Surprisingly, the researchers discovered that the immune system's reaction to different virus strains gets stronger with each dosage, indicating positive imprinting. Instead of finding antibodies unique to any one variation in humans or mice, the researchers discovered that most of the antibodies reacted to both of the tested COVID-19 strains, omicron and original.
Additional testing in mice showed that the antibody response was not only capable of combating a variety of SARS-CoV-2 strains but also of suppressing SARS-CoV-1, the virus that originated in the 2002–2003 pandemic.
According to Diamond, imprinting can be neutral, negative, or positive in theory. "In this case, we see strong imprinting that is positive, because it's coupled to the development of cross-reactive neutralizing antibodies with remarkable breadth of activity."
Since the immune response was only tested one month after the most recent booster, there are still unanswered questions regarding the durability of the antibodies in our system. Furthermore, since the study only looked at mRNA vaccinations, results with other vaccine types might differ. Additional research is necessary to see whether these findings hold true more generally, especially in children, as the number of human trials was restricted.

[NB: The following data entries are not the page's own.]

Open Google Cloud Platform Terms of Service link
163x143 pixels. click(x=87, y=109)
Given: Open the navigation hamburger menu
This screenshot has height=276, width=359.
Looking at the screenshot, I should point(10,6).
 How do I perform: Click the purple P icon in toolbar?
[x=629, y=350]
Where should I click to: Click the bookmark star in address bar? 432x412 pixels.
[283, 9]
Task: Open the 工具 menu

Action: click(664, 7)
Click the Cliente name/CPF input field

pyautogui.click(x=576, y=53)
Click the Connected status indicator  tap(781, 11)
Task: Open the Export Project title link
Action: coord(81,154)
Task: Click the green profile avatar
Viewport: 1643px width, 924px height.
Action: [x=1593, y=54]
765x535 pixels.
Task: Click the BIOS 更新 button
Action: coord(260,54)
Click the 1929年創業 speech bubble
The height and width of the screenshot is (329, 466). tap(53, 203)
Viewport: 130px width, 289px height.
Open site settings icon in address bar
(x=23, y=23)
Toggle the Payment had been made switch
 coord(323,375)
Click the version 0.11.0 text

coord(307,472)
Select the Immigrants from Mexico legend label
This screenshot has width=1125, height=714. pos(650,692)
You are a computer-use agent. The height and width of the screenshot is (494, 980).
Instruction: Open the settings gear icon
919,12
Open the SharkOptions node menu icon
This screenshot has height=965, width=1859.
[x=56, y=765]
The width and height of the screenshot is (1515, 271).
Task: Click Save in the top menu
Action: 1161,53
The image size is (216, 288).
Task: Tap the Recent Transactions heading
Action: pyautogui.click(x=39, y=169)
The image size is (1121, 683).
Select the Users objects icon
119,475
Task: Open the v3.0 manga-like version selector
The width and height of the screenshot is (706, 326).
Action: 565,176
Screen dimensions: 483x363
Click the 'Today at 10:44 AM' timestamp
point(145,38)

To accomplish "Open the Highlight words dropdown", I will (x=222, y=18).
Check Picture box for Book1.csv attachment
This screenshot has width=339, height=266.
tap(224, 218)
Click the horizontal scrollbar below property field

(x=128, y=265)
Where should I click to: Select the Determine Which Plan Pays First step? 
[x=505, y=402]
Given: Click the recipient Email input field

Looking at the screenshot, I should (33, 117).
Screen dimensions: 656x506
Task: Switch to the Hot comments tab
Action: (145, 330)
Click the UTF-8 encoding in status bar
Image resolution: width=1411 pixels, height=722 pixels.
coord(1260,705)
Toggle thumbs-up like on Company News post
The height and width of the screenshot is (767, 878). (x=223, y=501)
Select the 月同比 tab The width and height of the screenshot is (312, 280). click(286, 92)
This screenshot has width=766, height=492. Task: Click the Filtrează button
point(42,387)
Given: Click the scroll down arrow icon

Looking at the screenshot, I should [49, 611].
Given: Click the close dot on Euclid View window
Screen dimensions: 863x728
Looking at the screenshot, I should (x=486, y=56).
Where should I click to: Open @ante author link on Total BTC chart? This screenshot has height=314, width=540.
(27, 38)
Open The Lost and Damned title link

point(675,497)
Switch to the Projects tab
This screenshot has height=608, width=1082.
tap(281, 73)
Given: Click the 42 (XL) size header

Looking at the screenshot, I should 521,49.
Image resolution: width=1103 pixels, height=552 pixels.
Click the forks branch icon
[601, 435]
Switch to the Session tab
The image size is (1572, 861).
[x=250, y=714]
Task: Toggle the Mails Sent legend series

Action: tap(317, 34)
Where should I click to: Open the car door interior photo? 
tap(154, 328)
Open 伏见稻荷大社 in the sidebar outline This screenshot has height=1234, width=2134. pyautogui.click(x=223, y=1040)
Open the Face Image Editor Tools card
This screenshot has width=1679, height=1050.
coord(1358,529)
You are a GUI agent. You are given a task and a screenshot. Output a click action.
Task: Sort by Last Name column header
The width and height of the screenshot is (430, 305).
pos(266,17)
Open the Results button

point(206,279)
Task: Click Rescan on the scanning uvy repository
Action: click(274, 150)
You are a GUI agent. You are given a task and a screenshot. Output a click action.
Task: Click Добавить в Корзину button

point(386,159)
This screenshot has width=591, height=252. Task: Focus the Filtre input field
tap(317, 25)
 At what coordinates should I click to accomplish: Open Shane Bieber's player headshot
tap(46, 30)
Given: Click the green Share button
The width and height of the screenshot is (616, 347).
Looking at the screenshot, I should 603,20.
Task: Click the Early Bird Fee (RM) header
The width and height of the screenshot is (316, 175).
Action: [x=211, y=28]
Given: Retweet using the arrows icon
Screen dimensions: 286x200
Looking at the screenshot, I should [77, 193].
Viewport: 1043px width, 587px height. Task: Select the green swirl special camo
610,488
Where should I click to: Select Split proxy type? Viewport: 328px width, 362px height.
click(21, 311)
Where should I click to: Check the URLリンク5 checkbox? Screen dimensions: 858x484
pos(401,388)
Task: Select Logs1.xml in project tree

Yet these injections have prevented at least tens of millions of deaths as there was ambiguity around COVID-19 vaccinations early in the pandemic. Furthermore, numerous studies have conclusively shown that there are very few serious side effects from vaccinations, particularly when compared to the continuous and cumulative hazards from viral infection.
According to the latest study, there's even more incentive for us to continue taking boosters on a daily basis.
"At the start of the COVID-19 pandemic, the world population was immunologically naïve, which is part of the reason the virus was able to spread so fast and do so much damage," Diamond explains. "We do not know for certain whether getting an updated COVID-19 vaccine every year would protect people against emerging coronaviruses, but it's plausible."